Profit margin, markup, and selling price for any product. Four modes including markup-to-margin conversion and cost ceiling from target margin.

FINANCE

Profit margin, markup, and selling price for any product or service. Four modes: price from cost+target margin, margin from cost+price, max cost from price+target margin, and markup-to-margin conversion. Built for retailers, freelancers, and ecommerce sellers.

Margin and markup are not the same. Margin = (price - cost) / price (% of selling price). Markup = (price - cost) / cost (% above cost). A 50% markup is a 33.33% margin; a 100% markup is a 50% margin. To target margin M%, price = cost / (1 - M/100). The "max cost from price" mode is useful when you know the market price and want to know how much you can pay your supplier without sacrificing margin.

Disclaimer: Excludes sales tax, shipping, payment processing fees, and platform commissions. Subtract those from your effective revenue before computing margin for accurate decisions.

Frequently Asked Questions

What is the difference between margin and markup?
Margin is profit divided by the selling price. Markup is profit divided by the cost. They feel similar but produce different numbers from the same trade. A product that costs $50 and sells for $100 has a 50% margin (50/100) but a 100% markup (50/50).
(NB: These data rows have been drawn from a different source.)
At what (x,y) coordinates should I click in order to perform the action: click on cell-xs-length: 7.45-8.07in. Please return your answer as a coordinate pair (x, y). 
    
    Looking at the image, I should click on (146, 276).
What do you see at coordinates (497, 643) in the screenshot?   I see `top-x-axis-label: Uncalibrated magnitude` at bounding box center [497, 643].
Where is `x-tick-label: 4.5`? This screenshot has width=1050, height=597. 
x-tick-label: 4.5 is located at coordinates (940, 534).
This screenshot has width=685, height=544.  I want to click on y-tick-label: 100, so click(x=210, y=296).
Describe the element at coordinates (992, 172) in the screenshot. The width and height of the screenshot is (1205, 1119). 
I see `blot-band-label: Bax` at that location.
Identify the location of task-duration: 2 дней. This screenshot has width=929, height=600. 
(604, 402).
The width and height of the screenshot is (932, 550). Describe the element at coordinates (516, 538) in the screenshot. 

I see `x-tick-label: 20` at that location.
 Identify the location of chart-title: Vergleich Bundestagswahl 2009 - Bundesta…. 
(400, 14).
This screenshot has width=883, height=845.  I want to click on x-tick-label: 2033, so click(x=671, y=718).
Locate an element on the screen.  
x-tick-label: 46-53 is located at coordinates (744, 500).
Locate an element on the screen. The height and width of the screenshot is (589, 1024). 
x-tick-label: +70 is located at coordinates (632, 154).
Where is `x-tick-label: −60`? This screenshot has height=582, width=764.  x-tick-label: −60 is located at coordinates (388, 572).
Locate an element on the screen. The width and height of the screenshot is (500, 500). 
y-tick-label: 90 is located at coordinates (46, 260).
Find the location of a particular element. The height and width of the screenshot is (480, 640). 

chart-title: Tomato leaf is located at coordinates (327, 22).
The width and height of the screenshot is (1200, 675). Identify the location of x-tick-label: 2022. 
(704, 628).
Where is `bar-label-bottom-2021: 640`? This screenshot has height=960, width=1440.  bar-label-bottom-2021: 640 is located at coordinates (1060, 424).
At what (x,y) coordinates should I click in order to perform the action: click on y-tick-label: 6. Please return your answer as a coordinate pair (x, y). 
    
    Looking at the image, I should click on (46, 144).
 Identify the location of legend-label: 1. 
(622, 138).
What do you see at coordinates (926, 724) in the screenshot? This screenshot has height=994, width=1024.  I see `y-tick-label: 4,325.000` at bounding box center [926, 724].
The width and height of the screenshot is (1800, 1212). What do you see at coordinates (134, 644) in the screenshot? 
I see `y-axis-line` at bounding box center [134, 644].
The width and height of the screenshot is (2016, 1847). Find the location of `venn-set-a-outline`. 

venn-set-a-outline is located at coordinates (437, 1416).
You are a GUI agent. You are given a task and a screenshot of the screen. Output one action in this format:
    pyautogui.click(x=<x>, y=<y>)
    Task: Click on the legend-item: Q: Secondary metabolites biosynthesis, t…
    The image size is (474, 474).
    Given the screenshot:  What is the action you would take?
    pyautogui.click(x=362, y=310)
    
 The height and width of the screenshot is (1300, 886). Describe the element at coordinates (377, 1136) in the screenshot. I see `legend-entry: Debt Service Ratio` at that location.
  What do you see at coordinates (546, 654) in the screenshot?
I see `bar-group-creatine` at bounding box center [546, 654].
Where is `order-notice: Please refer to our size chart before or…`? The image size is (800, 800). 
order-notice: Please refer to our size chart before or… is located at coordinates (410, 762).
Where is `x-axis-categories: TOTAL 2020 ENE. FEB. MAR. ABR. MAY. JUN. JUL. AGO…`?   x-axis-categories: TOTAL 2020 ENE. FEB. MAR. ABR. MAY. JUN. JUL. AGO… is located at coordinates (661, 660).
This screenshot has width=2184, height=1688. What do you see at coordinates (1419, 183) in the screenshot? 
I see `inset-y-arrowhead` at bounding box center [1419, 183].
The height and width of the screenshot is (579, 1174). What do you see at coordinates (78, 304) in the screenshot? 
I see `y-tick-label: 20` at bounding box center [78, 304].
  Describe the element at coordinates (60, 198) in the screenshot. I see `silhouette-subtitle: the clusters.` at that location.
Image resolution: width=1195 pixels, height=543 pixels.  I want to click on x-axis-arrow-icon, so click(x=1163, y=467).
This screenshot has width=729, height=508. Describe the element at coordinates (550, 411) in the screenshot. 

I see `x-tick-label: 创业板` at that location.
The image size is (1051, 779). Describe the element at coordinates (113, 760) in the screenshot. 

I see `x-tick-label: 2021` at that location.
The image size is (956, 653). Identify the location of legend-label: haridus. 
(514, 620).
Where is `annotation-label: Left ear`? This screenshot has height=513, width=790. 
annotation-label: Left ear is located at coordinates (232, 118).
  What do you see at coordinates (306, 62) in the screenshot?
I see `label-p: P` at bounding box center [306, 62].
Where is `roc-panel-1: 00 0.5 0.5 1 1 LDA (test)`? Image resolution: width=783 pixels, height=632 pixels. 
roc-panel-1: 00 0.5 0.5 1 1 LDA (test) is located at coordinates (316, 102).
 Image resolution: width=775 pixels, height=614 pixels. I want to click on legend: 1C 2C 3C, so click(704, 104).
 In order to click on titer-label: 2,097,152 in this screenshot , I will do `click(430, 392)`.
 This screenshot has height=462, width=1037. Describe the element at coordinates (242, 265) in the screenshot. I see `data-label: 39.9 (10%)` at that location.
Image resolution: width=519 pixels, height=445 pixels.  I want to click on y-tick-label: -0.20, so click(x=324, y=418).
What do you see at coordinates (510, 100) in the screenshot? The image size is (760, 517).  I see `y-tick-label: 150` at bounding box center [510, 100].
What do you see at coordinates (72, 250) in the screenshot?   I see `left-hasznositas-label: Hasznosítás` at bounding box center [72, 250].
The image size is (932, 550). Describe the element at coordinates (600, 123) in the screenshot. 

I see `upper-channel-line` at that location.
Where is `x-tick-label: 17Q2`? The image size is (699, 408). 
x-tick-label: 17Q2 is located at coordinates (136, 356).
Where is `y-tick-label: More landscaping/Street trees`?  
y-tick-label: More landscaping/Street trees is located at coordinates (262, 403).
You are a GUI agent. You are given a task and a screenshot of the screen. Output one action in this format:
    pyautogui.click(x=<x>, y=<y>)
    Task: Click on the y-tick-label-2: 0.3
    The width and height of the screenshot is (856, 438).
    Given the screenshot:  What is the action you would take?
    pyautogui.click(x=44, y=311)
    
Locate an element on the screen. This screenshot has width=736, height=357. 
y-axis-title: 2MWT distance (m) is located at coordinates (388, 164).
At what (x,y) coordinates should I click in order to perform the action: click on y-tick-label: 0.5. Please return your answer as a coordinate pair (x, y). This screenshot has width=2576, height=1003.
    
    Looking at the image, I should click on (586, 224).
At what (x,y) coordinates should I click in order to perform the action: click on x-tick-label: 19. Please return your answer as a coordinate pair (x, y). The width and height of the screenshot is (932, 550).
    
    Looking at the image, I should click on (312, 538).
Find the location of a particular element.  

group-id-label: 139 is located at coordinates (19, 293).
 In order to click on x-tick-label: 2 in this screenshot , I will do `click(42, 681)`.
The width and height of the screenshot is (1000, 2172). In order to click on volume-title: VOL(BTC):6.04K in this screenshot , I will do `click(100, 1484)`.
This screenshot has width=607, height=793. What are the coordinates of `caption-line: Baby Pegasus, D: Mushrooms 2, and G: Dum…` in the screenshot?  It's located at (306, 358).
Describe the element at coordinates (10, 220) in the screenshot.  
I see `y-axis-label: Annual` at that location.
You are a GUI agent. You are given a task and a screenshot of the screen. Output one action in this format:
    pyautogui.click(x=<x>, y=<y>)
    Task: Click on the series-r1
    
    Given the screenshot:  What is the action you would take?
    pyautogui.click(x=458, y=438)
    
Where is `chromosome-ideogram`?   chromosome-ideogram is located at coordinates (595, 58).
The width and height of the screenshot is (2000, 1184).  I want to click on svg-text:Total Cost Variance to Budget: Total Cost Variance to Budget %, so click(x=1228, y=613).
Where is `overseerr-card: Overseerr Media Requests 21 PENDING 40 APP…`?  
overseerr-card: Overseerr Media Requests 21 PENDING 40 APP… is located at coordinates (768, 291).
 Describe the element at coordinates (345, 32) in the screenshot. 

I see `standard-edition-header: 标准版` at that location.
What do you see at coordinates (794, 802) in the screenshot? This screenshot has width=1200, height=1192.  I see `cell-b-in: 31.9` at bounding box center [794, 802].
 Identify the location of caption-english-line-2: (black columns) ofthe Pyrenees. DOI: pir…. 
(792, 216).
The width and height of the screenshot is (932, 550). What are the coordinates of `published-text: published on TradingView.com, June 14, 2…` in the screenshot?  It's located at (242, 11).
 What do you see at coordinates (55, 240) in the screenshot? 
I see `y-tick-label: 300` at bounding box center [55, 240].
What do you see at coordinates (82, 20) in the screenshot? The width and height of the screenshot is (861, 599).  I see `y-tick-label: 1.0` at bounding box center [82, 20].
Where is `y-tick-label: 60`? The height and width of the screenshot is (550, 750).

The calculator computes both and shows them side by side so you can see the relationship at a glance.
My supplier quotes me a markup, but my retail target is a margin. How do I convert?
Use the "Markup to Margin" mode. The formula is margin = markup / (1 + markup). A 50% markup is a 33.3% margin; a 100% markup is a 50% margin; a 200% markup is a 66.7% margin. The math: if cost is C and markup is M%, price = C times (1 + M/100), and margin = (price - C) / price = M / (M + 100).
What is a healthy profit margin for my product?
It depends entirely on industry. Grocery is 1-3%, fashion retail is 50-60%, SaaS is 70-80% gross margin. Benchmarks for ecommerce: 40-50% gross margin is healthy for most physical goods; below 30% you are too dependent on volume; above 70% you have a brand premium or a digital product. Subtract ad costs, payment fees, and shipping to get the net margin, which is what actually matters.
My ad platform takes a cut. Should I include that in my cost?
Yes, but treat it as a separate variable expense, not cost-of-goods. Cost of goods is the unit cost of the physical product. Variable expenses include payment processor fees (2.9% + $0.30), platform commissions (Amazon 15%, Shopify 2.4%), and your blended CAC. Subtract all of those from the selling price first; what is left is your contribution margin, which is what you live or die on.